REQUIREMENTS → Copy the lines starting at the one containing "Toggle italic formatting in the editor" and ending at the one containing "click(893, 567)", requests included, and scale every coordinate in the answers by 2.2, rounding to whole numbers with halves going up. Give only those lines.

DATA FOR THE TASK →
*****

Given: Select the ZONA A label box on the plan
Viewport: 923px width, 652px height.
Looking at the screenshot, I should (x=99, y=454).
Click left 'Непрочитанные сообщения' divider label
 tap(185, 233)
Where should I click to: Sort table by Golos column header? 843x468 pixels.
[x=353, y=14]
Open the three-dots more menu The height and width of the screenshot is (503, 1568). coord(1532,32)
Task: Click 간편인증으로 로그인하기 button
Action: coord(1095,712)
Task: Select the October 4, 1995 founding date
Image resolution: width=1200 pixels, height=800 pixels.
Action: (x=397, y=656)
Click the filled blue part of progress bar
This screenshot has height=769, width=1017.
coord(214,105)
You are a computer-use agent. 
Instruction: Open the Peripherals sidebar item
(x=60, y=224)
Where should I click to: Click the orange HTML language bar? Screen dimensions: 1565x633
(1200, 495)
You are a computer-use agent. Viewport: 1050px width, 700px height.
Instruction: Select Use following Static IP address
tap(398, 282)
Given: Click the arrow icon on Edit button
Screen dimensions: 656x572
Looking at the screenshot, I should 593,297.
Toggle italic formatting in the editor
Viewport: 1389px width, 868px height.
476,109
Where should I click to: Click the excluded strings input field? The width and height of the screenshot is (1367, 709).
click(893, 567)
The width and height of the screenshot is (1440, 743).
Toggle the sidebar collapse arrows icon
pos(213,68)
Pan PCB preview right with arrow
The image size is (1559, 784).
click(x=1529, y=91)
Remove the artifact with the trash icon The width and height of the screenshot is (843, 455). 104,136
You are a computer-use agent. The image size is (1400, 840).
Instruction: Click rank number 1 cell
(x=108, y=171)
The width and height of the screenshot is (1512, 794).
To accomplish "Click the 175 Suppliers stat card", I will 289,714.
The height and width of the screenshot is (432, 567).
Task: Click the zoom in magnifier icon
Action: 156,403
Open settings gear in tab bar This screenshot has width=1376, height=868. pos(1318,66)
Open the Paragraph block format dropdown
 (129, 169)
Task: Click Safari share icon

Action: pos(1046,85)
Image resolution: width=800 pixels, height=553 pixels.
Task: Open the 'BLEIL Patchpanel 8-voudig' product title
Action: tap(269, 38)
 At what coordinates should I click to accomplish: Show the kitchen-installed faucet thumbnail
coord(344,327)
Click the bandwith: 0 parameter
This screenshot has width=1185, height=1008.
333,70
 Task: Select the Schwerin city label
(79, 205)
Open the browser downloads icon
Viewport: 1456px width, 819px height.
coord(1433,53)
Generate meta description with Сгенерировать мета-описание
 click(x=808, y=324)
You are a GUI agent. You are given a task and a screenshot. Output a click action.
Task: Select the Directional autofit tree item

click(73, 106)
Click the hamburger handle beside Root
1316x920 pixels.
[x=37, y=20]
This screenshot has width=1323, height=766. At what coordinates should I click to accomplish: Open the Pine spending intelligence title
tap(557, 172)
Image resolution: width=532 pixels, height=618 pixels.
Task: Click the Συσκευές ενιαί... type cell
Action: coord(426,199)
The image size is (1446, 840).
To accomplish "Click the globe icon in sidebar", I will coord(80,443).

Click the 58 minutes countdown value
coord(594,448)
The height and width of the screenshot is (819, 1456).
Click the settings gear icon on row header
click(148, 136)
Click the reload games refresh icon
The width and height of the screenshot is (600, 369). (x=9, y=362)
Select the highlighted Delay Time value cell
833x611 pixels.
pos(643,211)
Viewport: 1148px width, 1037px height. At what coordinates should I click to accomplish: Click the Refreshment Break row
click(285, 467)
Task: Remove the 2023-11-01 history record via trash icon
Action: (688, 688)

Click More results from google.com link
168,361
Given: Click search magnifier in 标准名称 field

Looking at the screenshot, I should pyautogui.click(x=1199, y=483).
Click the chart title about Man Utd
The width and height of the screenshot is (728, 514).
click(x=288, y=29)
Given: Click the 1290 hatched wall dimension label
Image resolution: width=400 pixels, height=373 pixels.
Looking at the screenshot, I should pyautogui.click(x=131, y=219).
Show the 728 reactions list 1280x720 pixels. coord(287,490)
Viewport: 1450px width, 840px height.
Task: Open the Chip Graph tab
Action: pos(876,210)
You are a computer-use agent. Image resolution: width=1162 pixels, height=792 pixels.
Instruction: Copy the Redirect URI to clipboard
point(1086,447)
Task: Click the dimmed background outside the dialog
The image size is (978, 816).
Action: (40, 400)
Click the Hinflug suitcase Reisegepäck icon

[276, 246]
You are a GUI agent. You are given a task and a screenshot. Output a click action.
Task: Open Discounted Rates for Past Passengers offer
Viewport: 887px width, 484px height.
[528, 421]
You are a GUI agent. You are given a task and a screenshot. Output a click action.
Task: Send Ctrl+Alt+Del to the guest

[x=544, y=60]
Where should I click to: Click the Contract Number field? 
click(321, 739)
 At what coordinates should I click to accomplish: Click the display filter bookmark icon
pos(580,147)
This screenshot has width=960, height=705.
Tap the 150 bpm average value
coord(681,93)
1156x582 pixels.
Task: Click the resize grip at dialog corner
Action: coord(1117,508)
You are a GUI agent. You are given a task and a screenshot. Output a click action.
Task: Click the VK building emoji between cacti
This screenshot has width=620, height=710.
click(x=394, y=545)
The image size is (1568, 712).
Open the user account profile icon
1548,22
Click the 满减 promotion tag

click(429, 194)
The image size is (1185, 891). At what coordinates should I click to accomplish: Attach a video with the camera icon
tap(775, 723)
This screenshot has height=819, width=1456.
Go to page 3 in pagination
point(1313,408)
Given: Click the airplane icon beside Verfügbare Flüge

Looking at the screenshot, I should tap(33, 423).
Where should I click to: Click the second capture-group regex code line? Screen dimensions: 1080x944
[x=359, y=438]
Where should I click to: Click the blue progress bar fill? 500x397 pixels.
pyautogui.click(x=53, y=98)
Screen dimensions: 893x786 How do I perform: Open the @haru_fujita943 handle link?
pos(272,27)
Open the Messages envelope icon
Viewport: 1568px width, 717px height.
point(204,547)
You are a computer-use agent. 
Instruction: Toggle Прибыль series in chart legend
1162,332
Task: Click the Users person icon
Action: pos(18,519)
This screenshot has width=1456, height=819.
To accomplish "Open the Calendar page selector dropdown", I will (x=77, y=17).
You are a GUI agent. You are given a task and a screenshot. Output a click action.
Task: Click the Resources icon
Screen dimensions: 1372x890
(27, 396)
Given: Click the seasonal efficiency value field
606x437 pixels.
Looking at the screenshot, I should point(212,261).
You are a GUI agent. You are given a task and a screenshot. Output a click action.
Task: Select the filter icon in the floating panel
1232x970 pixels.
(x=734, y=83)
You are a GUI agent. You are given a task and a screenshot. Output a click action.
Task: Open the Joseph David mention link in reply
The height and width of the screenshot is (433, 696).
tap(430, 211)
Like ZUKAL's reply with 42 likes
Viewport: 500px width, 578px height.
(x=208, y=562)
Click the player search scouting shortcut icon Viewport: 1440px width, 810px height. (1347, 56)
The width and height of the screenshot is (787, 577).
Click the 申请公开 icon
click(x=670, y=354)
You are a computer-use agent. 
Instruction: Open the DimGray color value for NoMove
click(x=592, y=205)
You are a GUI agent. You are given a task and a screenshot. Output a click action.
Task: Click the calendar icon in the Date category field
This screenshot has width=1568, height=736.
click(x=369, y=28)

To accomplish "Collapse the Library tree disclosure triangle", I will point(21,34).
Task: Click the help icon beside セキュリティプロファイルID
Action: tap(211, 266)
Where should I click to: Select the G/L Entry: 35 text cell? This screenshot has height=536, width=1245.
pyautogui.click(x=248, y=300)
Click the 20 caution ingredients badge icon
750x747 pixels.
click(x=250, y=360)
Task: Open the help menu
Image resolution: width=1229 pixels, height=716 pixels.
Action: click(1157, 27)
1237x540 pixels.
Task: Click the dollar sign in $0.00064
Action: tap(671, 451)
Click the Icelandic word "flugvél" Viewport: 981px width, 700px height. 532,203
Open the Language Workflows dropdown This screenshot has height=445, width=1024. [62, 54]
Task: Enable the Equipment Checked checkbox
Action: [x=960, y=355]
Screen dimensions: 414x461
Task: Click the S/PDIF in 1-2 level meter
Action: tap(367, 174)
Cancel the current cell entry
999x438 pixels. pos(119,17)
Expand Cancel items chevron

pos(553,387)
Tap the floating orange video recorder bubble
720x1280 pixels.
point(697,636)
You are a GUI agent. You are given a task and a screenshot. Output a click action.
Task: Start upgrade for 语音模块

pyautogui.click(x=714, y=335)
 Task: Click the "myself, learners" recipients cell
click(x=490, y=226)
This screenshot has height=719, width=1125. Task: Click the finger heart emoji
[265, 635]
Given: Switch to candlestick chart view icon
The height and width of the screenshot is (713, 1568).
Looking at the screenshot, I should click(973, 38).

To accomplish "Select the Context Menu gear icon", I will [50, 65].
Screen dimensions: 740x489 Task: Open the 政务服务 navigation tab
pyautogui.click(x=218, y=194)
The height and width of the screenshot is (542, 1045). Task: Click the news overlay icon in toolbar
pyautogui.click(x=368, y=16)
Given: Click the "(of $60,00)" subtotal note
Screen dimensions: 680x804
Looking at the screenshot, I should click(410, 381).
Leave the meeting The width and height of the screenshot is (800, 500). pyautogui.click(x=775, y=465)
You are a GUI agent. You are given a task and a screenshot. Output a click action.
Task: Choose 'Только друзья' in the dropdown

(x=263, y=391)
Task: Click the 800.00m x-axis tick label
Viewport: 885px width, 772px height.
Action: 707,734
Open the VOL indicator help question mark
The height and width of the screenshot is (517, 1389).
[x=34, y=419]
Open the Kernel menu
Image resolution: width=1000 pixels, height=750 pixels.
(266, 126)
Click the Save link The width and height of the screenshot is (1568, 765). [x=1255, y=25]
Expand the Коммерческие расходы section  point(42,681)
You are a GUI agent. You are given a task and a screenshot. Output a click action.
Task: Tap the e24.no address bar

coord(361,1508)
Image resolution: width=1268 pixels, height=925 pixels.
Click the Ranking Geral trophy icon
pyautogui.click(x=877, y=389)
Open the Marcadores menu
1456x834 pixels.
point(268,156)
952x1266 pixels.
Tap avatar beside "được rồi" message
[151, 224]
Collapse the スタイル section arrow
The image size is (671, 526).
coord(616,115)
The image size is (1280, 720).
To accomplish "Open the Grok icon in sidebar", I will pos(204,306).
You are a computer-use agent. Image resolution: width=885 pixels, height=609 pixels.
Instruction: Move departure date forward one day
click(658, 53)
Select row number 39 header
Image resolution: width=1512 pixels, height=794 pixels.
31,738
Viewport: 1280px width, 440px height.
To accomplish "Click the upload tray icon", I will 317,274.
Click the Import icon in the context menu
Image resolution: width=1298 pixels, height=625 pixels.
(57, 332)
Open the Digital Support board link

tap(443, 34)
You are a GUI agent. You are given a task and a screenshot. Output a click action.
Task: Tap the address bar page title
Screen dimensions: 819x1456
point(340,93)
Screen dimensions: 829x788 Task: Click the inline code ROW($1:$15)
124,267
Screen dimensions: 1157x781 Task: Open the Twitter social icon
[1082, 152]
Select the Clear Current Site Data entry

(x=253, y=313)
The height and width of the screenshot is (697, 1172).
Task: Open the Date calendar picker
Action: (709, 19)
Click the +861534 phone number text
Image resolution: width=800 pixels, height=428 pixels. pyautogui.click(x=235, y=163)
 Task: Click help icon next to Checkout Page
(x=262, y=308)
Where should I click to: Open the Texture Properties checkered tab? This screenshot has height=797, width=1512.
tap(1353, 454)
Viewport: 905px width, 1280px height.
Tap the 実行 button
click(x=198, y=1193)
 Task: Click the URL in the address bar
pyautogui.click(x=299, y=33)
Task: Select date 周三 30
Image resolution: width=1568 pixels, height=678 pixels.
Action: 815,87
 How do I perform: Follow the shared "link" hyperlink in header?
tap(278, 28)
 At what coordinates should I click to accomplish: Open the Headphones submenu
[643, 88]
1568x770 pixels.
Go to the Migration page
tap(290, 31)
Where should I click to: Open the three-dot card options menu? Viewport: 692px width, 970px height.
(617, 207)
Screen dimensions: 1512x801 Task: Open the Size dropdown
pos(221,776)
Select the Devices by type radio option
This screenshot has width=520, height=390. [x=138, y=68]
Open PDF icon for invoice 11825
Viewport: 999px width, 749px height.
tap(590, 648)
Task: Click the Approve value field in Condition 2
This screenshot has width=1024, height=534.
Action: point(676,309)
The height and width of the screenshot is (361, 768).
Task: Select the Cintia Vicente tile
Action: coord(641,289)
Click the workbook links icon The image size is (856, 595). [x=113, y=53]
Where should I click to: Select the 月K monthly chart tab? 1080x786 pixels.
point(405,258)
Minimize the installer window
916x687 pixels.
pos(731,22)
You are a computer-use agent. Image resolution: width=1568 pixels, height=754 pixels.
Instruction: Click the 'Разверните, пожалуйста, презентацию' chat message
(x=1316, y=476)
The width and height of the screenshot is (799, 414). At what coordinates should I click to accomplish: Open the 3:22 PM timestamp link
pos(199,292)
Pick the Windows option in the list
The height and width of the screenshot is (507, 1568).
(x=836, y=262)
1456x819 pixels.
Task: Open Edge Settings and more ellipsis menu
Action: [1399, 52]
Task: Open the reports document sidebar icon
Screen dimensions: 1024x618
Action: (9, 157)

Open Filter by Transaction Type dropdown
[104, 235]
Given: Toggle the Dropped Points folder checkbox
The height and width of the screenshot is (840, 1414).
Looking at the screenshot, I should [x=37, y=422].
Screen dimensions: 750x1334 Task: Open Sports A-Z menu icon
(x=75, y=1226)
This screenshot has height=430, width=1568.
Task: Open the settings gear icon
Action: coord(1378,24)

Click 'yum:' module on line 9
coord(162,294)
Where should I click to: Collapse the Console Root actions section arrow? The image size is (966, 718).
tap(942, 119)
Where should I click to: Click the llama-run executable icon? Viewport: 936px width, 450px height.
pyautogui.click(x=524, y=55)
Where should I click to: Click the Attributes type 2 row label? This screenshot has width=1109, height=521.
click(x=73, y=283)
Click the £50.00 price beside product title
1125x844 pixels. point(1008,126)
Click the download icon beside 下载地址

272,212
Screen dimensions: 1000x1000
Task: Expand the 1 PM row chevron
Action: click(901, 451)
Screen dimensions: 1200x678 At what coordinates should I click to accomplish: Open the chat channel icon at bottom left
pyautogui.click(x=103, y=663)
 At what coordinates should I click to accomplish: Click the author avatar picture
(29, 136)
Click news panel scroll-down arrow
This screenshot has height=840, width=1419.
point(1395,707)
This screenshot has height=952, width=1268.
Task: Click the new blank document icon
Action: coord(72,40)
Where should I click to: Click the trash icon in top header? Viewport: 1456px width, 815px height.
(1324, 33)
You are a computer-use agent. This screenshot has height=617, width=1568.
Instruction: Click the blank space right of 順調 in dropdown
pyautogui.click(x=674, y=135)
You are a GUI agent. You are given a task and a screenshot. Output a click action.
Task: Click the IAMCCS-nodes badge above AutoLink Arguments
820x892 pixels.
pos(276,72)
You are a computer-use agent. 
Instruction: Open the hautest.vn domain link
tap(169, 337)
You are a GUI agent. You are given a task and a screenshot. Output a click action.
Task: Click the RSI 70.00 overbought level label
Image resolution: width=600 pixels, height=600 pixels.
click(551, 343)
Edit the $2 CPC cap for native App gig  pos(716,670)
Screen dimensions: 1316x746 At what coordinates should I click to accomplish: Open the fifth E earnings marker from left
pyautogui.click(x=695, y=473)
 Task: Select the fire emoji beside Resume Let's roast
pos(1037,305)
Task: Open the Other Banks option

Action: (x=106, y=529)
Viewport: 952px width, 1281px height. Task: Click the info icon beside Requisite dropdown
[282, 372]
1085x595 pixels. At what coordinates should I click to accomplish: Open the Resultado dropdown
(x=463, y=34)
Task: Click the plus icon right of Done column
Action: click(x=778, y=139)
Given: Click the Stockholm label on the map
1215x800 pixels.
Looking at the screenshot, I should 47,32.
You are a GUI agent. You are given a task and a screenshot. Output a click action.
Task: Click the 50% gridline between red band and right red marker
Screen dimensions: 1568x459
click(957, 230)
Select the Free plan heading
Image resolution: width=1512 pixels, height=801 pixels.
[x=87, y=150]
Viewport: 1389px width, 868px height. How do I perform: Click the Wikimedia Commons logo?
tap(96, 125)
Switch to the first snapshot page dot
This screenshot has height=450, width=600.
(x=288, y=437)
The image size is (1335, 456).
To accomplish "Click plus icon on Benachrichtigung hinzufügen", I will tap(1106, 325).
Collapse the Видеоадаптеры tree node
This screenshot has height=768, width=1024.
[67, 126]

*****

THE SOLUTION →
Toggle italic formatting in the editor
Viewport: 1389px width, 868px height.
1047,240
Where should I click to: Click the excluded strings input field? The width and height of the screenshot is (1367, 709).
click(1965, 1247)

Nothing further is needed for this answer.